Cryptosporidiosis in Reptiles

Cryptosporiosis is caused by an internal parasite that can infect many different species of animals. It is caused by a protozoal, or one celled, parasite called Cryptosporidium. There are several species of Cryptosporidium, but the most commonly encountered in reptiles is C. serpentis. Cryptospordiosis is an important disease in reptiles due to its tendency to be highly contagious and high mortality rate. 

Cryptosporidium spp. are microscopic protozoa, only 4-8 nanometers. They are difficult to see under the microscope and often go missed on fecal examinations. They colonize and inhabit the gastric and intestinal mucosa of infected reptiles. Transmission is by ingestion of cysts from fecal material or directly from a contaminated environment. Cysts last a very long time in the environment and are extremely resistant to most disinfectants, including bleach and chlorhexidine. Often only very strong ammonia solutions will destroy the cysts. 

Clinical signs of Cryptosporidiosis in reptiles are extremely similar to that of other intestinal parasites. These include weight loss, loss of appetite, and diarrhea. As the disease progresses lizards often will start passing food undigested in their feces. Snakes often will start to regurgitate partially digested pray and many may develop swelling in the area of their stomach. However, other causes of poor digestion and stomach swelling do exist so other causes of these clinical signs should be ruled out prior to assuming a diagnosis of Cryptosporidosis.

════

EXERCISE REQUIREMENTS:
1. From the cryptosporidiosis text above, extract the passage between "Clinical signs of Cryptosporidiosis" and "diagnosis of Cryptosporidosis.", inclusive, copying it word for word.
2. Please continue the cryptosporidiosis text above, picking up right after its final sentence.

════

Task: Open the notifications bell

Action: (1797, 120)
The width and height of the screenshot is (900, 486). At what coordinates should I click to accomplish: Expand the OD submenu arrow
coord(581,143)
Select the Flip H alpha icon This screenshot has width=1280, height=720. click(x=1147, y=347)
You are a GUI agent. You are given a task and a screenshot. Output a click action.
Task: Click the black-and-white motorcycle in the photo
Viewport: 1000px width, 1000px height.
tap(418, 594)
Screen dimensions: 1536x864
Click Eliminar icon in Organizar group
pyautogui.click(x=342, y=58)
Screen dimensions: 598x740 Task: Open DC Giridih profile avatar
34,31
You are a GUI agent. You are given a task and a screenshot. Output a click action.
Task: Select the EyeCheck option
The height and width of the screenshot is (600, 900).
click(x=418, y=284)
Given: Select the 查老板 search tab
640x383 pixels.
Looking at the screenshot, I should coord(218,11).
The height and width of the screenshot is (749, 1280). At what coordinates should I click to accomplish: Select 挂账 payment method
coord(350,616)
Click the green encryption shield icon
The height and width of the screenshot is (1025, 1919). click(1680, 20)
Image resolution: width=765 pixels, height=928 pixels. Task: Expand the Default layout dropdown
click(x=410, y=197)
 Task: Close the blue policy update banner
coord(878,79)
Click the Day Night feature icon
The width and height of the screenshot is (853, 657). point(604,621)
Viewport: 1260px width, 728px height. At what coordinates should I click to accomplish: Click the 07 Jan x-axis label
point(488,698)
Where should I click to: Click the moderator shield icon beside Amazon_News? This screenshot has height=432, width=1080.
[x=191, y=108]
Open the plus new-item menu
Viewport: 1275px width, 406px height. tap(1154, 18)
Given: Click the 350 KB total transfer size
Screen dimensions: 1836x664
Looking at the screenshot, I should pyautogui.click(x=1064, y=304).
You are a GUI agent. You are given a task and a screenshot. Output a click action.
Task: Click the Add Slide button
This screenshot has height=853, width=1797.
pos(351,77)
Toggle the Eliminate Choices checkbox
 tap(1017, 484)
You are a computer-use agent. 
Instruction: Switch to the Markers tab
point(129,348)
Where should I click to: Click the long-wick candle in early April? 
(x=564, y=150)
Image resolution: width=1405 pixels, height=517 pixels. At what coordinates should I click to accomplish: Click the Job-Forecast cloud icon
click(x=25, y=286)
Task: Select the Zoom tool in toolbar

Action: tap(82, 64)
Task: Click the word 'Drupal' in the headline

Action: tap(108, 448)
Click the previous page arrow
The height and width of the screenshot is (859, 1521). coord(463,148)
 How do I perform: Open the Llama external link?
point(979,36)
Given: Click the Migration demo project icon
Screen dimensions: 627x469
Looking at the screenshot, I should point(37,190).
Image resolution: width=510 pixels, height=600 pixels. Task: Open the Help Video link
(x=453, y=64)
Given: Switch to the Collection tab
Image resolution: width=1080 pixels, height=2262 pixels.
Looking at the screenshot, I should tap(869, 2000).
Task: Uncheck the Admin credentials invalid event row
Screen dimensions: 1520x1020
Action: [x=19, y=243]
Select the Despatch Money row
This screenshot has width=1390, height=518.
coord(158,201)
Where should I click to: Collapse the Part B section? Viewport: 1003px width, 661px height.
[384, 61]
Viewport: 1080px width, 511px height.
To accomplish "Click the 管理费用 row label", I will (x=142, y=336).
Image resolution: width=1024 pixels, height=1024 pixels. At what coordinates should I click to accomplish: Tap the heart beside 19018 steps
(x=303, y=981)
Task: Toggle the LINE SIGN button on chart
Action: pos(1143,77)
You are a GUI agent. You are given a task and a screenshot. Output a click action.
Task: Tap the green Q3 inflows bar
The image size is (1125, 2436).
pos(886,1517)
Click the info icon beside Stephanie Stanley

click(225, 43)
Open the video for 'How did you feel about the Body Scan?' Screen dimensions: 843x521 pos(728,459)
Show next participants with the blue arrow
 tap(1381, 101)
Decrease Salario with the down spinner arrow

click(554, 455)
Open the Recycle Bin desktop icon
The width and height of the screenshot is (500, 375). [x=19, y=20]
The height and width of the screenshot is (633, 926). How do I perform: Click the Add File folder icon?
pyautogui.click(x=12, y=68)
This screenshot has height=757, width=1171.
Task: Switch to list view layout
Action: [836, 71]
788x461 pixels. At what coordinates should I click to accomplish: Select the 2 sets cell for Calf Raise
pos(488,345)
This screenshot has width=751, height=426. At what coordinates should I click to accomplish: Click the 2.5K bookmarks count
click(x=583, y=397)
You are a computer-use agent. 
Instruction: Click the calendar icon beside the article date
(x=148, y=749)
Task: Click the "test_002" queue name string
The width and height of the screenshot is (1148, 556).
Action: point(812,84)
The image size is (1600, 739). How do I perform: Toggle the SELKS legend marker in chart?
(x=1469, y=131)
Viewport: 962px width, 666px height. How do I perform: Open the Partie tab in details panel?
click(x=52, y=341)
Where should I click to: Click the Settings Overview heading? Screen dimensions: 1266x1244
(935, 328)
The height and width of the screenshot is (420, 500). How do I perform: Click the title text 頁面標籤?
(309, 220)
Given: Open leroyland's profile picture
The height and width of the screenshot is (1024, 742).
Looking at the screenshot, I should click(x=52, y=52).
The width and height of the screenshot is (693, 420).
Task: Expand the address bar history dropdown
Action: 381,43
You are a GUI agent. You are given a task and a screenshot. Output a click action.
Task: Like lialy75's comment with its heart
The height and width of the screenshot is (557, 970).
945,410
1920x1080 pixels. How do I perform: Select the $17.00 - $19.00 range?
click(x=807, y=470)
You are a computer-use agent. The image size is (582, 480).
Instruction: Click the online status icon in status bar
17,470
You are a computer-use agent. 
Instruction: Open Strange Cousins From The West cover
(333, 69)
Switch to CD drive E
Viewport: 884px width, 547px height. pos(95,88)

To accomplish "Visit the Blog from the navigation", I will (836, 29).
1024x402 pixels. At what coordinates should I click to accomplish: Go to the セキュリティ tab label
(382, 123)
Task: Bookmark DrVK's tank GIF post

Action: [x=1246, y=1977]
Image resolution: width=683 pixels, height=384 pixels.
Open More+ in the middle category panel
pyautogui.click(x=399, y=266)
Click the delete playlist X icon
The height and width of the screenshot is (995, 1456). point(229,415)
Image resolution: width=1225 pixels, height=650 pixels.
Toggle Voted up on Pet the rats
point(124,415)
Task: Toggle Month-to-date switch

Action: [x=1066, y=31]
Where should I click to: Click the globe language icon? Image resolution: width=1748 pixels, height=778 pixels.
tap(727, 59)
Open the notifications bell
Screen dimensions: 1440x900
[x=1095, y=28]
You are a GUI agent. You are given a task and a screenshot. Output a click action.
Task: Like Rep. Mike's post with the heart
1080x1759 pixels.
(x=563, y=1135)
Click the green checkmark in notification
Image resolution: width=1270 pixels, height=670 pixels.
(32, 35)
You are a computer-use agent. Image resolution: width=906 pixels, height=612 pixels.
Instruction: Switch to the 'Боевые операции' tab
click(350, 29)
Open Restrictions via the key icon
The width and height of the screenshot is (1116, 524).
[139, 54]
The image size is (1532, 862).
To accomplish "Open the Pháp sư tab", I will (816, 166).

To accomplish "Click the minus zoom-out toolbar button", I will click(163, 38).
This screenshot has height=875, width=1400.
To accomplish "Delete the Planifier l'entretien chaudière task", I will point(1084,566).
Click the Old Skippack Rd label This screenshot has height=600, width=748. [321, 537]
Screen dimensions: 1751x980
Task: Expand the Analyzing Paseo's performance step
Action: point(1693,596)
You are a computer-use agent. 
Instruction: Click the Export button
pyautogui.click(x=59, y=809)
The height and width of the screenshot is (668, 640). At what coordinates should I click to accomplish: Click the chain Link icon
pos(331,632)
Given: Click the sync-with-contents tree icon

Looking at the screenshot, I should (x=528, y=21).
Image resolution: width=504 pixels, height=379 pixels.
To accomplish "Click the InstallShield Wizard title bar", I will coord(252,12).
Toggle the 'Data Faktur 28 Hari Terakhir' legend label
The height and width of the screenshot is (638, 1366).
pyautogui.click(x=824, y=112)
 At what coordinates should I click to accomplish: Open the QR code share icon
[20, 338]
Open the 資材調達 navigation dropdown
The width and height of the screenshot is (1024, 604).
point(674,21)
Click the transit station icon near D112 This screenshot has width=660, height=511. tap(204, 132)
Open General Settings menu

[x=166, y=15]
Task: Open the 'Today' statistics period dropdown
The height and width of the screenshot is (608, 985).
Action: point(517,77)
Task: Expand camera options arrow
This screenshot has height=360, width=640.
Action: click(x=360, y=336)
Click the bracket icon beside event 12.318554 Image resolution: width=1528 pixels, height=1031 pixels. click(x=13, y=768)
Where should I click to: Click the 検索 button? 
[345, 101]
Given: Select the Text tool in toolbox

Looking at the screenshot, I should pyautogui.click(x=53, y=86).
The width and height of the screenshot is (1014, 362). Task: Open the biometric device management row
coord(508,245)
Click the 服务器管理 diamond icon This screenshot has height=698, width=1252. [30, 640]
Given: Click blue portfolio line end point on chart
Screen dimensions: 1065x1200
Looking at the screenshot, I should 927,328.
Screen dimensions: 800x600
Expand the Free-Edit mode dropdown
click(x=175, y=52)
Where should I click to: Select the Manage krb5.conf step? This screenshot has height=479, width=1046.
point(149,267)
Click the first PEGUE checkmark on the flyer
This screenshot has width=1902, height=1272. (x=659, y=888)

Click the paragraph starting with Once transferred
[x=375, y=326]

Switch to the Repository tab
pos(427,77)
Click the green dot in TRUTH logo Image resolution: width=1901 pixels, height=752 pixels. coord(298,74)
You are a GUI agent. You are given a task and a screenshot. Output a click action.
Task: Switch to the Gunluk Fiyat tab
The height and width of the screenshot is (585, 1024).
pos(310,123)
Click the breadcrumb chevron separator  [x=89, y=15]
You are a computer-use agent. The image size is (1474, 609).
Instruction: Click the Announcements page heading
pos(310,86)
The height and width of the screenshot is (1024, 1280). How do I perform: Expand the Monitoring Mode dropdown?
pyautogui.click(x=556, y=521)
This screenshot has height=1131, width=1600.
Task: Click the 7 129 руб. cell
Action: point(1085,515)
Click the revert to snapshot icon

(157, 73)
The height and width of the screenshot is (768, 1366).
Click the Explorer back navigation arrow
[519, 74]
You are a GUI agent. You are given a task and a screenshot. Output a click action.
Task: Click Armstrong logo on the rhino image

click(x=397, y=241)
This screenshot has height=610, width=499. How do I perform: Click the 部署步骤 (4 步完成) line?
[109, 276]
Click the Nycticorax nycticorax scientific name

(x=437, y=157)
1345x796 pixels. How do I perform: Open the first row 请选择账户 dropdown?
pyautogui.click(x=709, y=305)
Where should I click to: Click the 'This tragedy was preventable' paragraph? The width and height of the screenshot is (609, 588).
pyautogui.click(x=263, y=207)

════

ANSWERS BY ITEM NUMBER:
1.
Clinical signs of Cryptosporidiosis in reptiles are extremely similar to that of other intestinal parasites. These include weight loss, loss of appetite, and diarrhea. As the disease progresses lizards often will start passing food undigested in their feces. Snakes often will start to regurgitate partially digested pray and many may develop swelling in the area of their stomach. However, other causes of poor digestion and stomach swelling do exist so other causes of these clinical signs should be ruled out prior to assuming a diagnosis of Cryptosporidosis.

2.
Diagnosis is most often made by PCR or Polymerase Chain Reaction testing for the Cryptosporidium DNA in swabs from feces and vomit. This method has proven to be the most reliable method of detecting the parasite due to its small size. Diagnosis can also be made post mortem by acid fast stains of biopsies from the stomach and intestinal walls.

To date no effective cure for this infection has been found. Treatment by Paromomycin has shown to decrease shedding of infective cysts and control clinical signs for many animals, but eventually treatment fails and clinical signs return. Research is ongoing to find better alternatives for therapy and there is hope for better treatment options on the horizon.

Given the highly infectious and deadly nature of this disease, all positive animals should be considered contagious to others the remainder of their lives. They should not be used from breeding and be quarantined separate from all other reptiles. Many keepers opt for euthanasia due to concerns about the animals' quality of life.